GIVEN EXERCISE 1:
According to the shroud passage, what do the shadow gaps prevent?

·····

Preferably, the exposed surface of the ceramic layer is a smooth cylindrical surface.
Accordingly, the invention may be considered to reside in a lined shroud comprising in combination: a shroud substrate having an inner surface; an array of surface discontinuities on the inner surface, each surface discontinuity including a plurality of grooves separating an array of raised areas, each discontinuity having a steep edge; a ceramic layer attached to the raised areas; and a plurality of shadow gaps in the ceramic layer, each shadow gap extending from a steep edge a substantial portion of the way through the ceramic layer and effectively segmenting the ceramic layer.
Thermal expansion mismatch strain between the ceramic material and the substrate causes propagation of segmenting cracks from the tops of the shadow gaps to the machined ceramic surface. The shadow gaps accommodate thermal expansion mismatch strain between the metal and ceramic, preventing massive spalling of the ceramic layer. The plasma spray parameters are chosen to provide sufficient microporosity of the outer surface of the ceramic layer to allow abradability by the turbine blade tips. If necessary, spray parameters are selected to provide a higher density at the ceramic-metal interface as needed to provide adequate adhesion. The turbine blade tips may be hardened to provide effective abrading of the ceramic surface and thereby establish a very close shroud to blade tip clearance, without smearing blade material on the ceramic layer. Very high efficiency, low loss turbine operation is thereby achieved without risk of spalling of the ceramic due to thermal strains.

·····

GIVEN EXERCISE 2:
Please write out the rows as a numbered list, starting at the first line of the rows and stopping after the line that contains "coord(161,709)". Omit any blank lines.

RAW DATA:

·····

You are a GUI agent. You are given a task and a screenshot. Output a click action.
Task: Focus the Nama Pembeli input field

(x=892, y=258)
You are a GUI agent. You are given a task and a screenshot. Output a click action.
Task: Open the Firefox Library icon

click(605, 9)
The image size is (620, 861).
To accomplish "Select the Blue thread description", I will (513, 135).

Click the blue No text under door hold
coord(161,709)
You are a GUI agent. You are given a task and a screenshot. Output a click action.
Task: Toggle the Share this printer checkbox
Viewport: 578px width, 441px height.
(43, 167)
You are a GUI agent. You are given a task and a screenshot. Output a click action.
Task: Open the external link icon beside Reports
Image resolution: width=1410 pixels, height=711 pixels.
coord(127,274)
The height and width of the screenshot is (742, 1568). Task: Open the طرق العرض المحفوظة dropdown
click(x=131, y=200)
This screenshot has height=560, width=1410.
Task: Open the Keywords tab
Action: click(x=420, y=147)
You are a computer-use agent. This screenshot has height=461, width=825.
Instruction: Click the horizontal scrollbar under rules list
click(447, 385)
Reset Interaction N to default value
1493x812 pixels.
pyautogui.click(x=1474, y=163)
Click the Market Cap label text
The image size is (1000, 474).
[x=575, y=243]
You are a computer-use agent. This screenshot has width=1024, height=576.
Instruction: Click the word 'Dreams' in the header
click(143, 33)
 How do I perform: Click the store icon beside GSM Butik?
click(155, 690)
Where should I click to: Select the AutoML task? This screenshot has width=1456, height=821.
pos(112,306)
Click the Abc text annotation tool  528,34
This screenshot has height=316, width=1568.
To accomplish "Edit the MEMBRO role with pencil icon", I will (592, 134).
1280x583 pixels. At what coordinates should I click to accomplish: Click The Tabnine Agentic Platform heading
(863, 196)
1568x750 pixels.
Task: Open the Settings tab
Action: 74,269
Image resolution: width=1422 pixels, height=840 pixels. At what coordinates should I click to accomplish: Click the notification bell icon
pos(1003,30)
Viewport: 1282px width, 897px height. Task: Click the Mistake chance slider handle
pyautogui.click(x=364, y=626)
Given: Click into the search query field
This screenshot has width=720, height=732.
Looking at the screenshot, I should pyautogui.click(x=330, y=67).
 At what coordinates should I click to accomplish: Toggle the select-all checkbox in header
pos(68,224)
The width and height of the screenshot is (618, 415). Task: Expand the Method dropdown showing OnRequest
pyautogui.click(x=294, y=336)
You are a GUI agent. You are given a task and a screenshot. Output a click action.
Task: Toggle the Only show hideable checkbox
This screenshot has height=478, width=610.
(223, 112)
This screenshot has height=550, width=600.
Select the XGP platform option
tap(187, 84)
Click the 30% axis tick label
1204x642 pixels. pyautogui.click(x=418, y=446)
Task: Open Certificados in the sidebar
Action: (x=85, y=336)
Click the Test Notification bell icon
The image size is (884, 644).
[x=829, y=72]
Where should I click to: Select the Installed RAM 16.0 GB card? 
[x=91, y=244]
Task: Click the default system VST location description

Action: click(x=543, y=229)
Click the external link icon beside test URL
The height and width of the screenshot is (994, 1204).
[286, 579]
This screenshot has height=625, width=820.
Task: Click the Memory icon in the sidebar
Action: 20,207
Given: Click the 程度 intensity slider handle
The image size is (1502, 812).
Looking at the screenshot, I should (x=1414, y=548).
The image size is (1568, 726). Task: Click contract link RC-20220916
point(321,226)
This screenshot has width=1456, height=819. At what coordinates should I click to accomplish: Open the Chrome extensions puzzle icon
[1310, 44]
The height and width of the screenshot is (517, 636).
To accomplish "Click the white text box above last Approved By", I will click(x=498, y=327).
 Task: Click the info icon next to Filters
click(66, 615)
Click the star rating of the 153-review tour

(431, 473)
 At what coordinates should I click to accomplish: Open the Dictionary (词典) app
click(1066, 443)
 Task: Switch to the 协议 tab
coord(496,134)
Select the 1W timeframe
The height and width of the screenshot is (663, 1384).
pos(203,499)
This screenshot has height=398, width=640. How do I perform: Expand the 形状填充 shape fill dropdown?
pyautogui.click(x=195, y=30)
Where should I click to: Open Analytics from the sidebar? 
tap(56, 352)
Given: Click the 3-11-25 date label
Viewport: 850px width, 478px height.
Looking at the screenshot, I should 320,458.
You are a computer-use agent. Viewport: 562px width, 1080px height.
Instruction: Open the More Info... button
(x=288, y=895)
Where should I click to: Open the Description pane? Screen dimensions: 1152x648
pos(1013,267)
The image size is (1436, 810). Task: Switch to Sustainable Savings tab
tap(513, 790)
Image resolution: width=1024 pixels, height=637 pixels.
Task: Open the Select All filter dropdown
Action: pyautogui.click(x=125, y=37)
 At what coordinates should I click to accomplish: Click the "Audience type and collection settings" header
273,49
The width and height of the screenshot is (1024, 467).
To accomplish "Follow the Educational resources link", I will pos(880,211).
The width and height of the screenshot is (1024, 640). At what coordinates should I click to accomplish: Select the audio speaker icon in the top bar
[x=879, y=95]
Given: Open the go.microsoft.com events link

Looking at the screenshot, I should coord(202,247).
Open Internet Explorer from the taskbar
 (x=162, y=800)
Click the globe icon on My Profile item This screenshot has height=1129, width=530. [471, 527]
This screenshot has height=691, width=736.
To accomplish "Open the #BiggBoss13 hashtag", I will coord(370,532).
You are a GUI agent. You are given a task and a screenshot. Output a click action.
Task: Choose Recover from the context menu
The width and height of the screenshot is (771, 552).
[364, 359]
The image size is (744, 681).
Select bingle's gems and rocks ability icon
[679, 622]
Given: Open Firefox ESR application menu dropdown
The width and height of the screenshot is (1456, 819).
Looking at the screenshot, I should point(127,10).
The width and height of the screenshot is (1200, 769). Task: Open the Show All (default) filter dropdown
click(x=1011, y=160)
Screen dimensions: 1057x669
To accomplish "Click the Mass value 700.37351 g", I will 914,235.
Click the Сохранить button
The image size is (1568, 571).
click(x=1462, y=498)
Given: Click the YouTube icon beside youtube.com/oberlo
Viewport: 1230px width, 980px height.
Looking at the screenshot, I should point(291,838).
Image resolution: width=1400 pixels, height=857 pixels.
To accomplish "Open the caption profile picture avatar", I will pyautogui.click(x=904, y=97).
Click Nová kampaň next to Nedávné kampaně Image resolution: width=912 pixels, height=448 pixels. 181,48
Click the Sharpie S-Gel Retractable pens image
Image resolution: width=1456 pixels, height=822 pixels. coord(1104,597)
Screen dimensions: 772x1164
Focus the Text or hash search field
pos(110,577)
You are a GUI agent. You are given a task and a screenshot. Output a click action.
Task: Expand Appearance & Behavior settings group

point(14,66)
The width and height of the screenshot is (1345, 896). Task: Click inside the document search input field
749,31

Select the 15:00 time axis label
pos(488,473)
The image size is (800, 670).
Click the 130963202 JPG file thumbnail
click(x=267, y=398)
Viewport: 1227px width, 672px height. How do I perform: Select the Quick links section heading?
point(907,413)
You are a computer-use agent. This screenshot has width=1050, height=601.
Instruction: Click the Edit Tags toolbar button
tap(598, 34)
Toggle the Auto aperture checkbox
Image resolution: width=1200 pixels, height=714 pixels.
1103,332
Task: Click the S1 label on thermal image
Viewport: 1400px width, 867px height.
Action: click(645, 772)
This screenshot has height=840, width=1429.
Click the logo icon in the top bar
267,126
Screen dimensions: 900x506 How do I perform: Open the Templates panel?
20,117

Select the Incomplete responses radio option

·····

CORRECT RESPONSE 1:
Massive spalling of the ceramic layer.

CORRECT RESPONSE 2:
1. You are a GUI agent. You are given a task and a screenshot. Output a click action.
2. Task: Focus the Nama Pembeli input field
3. (x=892, y=258)
4. You are a GUI agent. You are given a task and a screenshot. Output a click action.
5. Task: Open the Firefox Library icon
6. click(605, 9)
7. The image size is (620, 861).
8. To accomplish "Select the Blue thread description", I will (513, 135).
9. Click the blue No text under door hold
10. coord(161,709)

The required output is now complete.